# Pymaceuticals, Analysis in Drug testing Data

Pymaceuticals specializes in drug-based, anti-cancer pharmaceuticals. In their most recent efforts, they've since begun screening for potential treatments to squamous cell carcinoma (SCC), a commonly occurring form of skin cancer.
#
As Data Analyst, you've been given access to the complete data from their most recent animal study. In this study, 250 mice were treated through a variety of drug regimes over the course of 45 days. Their physiological responses were then monitored over the course of that time.

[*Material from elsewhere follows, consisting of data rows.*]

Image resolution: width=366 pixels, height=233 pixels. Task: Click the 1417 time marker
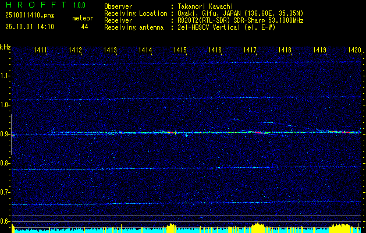(x=250, y=51)
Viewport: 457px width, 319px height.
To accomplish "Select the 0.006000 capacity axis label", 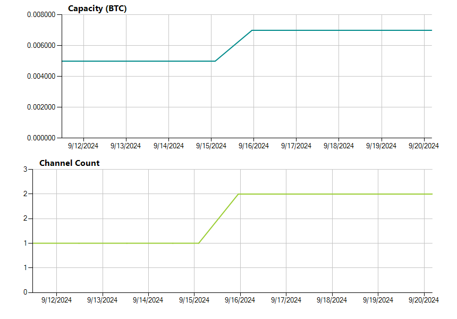I will 41,46.
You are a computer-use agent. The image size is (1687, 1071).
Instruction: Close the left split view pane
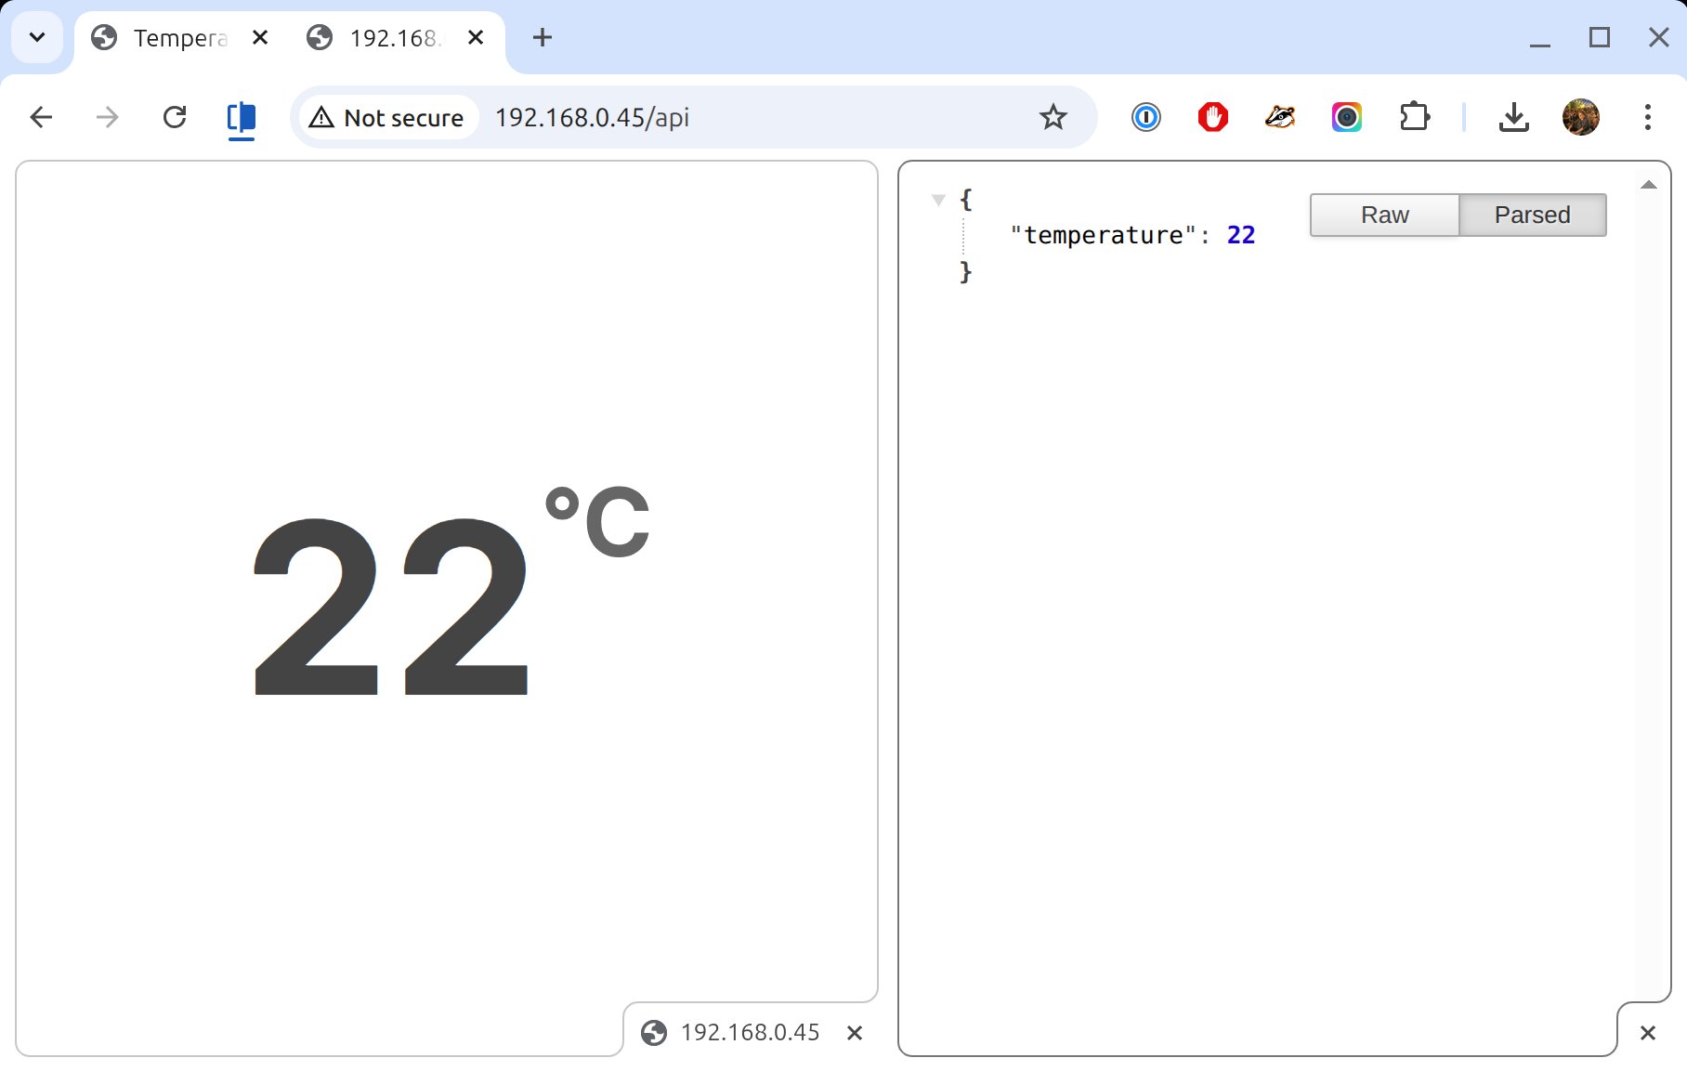[x=855, y=1033]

Your objective is to analyze the data to show how four treatments (Capomulin, Infubinol, Ketapril, and Placebo) compare.
#.


#1- Creating a scatter plot that shows how the tumor volume changes over time for each treatment.
#2- Creating a scatter plot that shows how the number of metastatic (cancer spreading) sites changes over time for each treatment.
#3- Creating a scatter plot that shows the number of mice still alive through the course of treatment (Survival Rate)
#4- Creating a bar graph that compares the total % tumor volume change for each drug across the full 45 days.


In [19]:
%matplotlib notebook

import pandas as pd
import matplotlib.pyplot as plt
import numpy as np
import warnings

warnings.filterwarnings('ignore')


path_clinic_data = "Resources/Pymaceuticals_clinicaltrial_data.csv"
path_mouse_data = "Resources/Pymaceuticals_mouse_drug_data.csv"

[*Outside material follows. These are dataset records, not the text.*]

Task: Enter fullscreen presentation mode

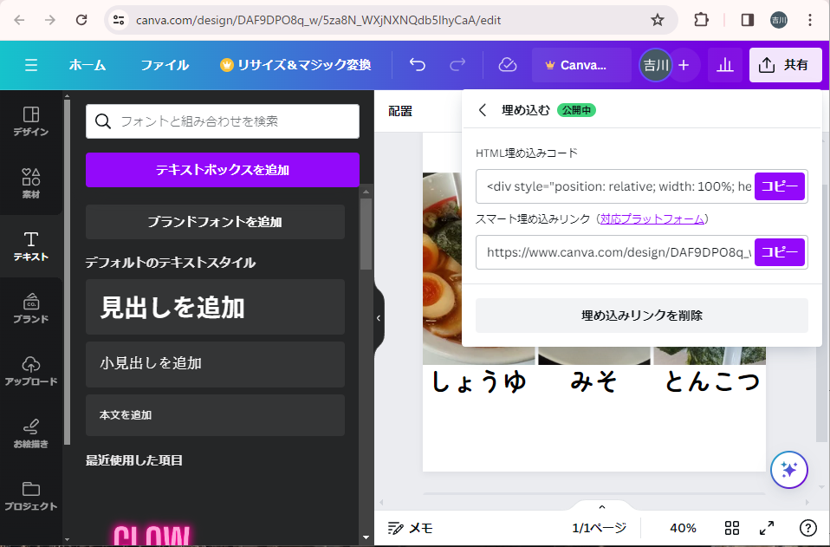Action: [767, 528]
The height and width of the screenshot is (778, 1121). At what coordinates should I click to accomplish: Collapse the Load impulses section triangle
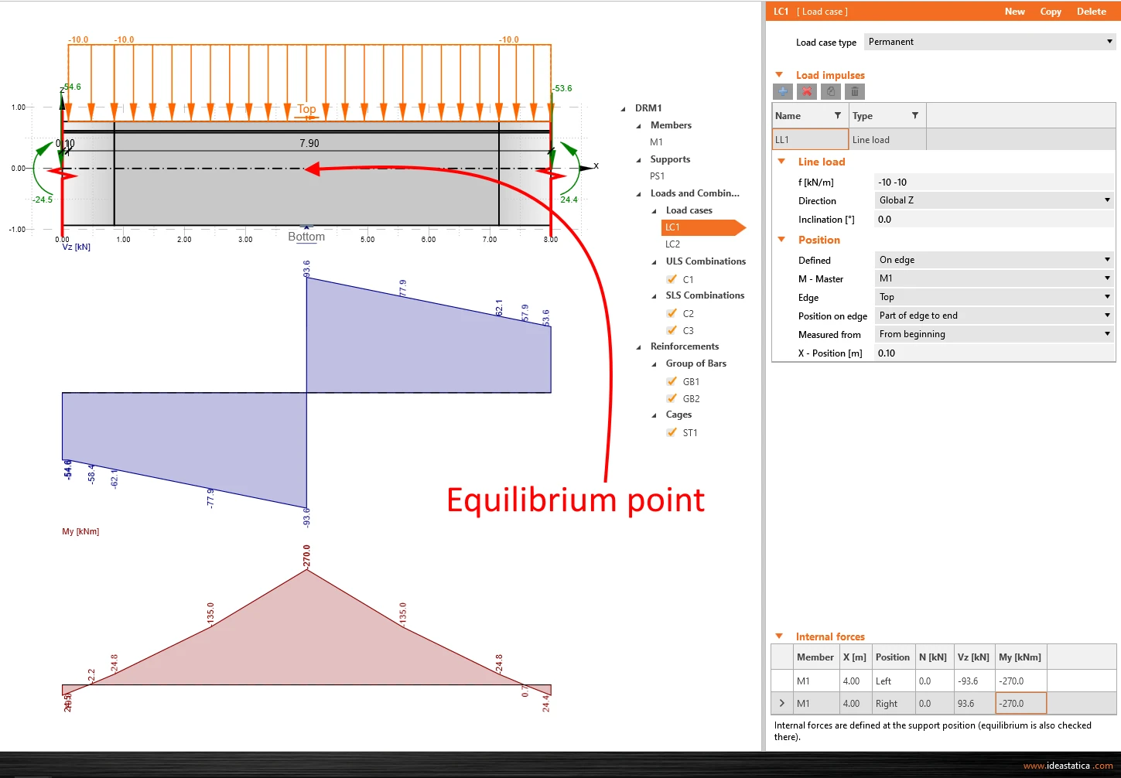779,75
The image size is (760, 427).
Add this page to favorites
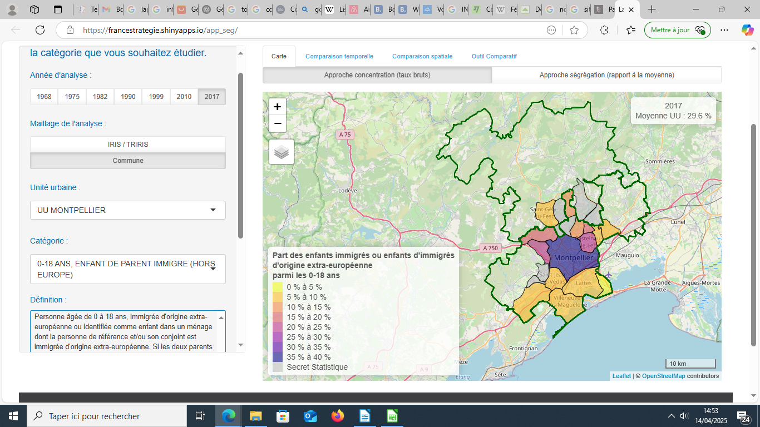[574, 30]
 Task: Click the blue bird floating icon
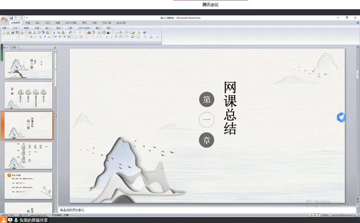[341, 117]
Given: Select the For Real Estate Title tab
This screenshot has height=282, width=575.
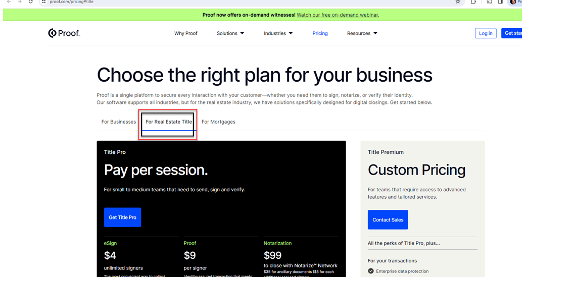Looking at the screenshot, I should pos(169,122).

clinic_data = pd.read_csv(path_clinic_data)
mouse_data = pd.read_csv(path_mouse_data)

clinic_data.head()
mouse_data.head()


merged_data = pd.merge(clinic_data, mouse_data, how="outer",on="Mouse ID" )

merged_data.head(15)


Unnamed: 0,Mouse ID,Timepoint,Tumor Volume (mm3),Metastatic Sites,Drug
0,b128,0,45.0,0,Capomulin
1,b128,5,45.651331,0,Capomulin
2,b128,10,43.270852,0,Capomulin
3,b128,15,43.784893,0,Capomulin
4,b128,20,42.731552,0,Capomulin
5,b128,25,43.262145,1,Capomulin
6,b128,30,40.605335,1,Capomulin
7,b128,35,37.967644,1,Capomulin
8,b128,40,38.379726,2,Capomulin
9,b128,45,38.982878,2,Capomulin


#  1 - Scatter plot that shows how the tumor volume changes over time for each treatment.


In [10]:
#IMPORT
from scipy.stats import sem

#GROUP THE DATA FRAME BY DRUG AND TIME
grouped_drug = merged_data.groupby(["Drug", "Timepoint"])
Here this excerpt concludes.